Posted by Richard Sunday, June 06, 2010


So often these days, the point made about public sector salaries is that, to compete with the private sector and to be able to hire the best, huge sums of money must be paid.

Notwithstanding that a considerable number of people in the private sector are grossly over-paid, the point made by Booker in his column this week is that the grotesque inflation of salaries has gone hand in hand with a deterioration of almost every public body. We've all heard the old saw, "pay peanuts, get monkeys" but we are paying gold bars and getting monkey droppings.

One glaring example of this, notes Booker, is the BBC, the head of which, Mark Thompson. He now receives a staggering £834,000 a year yet, twenty-odd years ago, the director-general was paid a mere £80,000. Yet in almost every respect over the same period, the performance of the BBC's bloated empire, awash with £3.5 billion a year of licence-payers cash, has declined, to the point where it has become a national scandal.

The more its professional standards have fallen, the more puffed-up and pleased with themselves its grossly overpaid executives and celebrity presenters have become.

Another once-respected body which has suffered a catastrophic drop in its reputation is the Met Office, currently run by John Hirst. He gets £170,000 a year to preside over the hugely expensive computer models that have become such a laughing stock that it was recently forced to drop its wildly inaccurate "seasonal forecasts" altogether.

Yet these are the same models which for years have been relied on by the IPCC to drive its great scare over global warming, by forecasting what the earth's climate will be like 100 years into the future. The Met Office and its discredited computer models were also recently part of another massive official system failure, the volcanic ash fiasco, which in April cost the airline industry more than £2 billion.

But the real problem here was that the official bodies responsible for air safety, including our own Civil Aviation Authority, were relying solely on the Met Office's modelling – all under the aegis of "quango queen" Deirdre Hutton, receiving £130,000 a year, just for turning up at the office two days a week.

Another example of casting pearls (or gold bars) before swine is Adam Crozier. Having recently stepped down as head of Royal Mail, he had presided over a disintegrating postal service and an industry in chaos, with post offices closing almost as fast as the price of stamps has risen. Yet his pay package last year was an astonishing £2.4 million.

Strangely though, the department with the most officials on the inflated-salary list is the Ministry of Defence, headed by the Chief of the Defence Staff, Sir Jock Stirrup, on £245,000 a year.

Yet, writes Booker, this is a ministry whose record in recent years has been one of almost unmitigated failure, ranging from the humiliations it has presided over in Iraq and Afghanistan to the billions it has wasted on buying inappropriate or wholly unnecessary equipment.

++++++

▸ TASK STATEMENT
Reproduce the passage of the post on public sector pay that begins at the words "Notwithstanding that a" and stops after "a national scandal.".

Saved data entries:

++++++

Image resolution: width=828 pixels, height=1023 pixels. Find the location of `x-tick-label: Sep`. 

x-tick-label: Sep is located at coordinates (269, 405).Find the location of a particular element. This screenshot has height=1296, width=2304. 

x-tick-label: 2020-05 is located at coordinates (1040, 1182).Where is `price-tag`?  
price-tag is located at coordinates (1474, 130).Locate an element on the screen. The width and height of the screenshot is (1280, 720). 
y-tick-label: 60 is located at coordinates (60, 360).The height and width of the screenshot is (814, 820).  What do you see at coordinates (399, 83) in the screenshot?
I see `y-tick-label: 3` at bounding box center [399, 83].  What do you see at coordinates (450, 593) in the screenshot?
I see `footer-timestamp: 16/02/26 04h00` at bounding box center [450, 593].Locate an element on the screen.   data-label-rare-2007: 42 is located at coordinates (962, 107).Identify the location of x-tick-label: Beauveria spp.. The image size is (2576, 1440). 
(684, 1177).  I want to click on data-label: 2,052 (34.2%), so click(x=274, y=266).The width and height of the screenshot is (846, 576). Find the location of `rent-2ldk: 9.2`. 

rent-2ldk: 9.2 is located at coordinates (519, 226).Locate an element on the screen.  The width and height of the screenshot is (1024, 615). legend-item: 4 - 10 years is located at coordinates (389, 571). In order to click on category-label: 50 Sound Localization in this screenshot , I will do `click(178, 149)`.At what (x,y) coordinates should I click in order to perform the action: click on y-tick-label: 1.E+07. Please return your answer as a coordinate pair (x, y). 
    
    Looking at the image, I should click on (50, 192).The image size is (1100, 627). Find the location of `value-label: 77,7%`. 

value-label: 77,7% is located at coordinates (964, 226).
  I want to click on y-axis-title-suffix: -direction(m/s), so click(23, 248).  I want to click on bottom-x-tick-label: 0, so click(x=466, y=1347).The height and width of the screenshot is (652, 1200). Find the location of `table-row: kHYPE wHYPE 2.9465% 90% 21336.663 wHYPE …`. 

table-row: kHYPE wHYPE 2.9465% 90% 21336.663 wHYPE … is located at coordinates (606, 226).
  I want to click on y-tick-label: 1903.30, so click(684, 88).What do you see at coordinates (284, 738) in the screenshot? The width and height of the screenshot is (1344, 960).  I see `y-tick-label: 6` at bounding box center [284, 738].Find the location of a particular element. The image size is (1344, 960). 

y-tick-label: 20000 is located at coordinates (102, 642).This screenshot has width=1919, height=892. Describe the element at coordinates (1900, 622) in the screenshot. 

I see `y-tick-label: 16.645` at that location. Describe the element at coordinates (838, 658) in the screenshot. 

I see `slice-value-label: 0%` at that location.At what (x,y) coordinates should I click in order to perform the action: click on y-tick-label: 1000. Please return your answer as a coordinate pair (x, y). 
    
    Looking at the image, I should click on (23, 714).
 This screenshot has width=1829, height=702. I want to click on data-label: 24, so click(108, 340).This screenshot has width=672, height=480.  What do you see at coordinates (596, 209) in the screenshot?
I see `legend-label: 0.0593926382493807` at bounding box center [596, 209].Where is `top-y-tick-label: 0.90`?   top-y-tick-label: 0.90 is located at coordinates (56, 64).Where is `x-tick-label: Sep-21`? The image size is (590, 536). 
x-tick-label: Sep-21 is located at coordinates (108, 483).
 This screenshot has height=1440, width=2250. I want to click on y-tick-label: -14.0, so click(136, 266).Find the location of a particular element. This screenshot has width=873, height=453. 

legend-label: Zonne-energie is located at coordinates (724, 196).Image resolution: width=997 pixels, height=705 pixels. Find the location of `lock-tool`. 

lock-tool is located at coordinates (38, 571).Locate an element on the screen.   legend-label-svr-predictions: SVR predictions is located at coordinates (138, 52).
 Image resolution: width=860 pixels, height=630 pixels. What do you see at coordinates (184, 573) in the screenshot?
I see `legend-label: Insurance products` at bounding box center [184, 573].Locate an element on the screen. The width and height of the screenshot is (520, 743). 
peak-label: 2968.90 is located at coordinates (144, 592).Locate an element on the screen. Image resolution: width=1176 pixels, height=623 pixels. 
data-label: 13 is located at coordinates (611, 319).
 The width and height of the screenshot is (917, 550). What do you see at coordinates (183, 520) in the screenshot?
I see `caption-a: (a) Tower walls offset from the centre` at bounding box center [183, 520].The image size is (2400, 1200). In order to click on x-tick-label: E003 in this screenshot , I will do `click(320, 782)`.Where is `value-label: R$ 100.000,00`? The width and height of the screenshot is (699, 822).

++++++

▸ TASK RESULT
Notwithstanding that a considerable number of people in the private sector are grossly over-paid, the point made by Booker in his column this week is that the grotesque inflation of salaries has gone hand in hand with a deterioration of almost every public body. We've all heard the old saw, "pay peanuts, get monkeys" but we are paying gold bars and getting monkey droppings.

One glaring example of this, notes Booker, is the BBC, the head of which, Mark Thompson. He now receives a staggering £834,000 a year yet, twenty-odd years ago, the director-general was paid a mere £80,000. Yet in almost every respect over the same period, the performance of the BBC's bloated empire, awash with £3.5 billion a year of licence-payers cash, has declined, to the point where it has become a national scandal.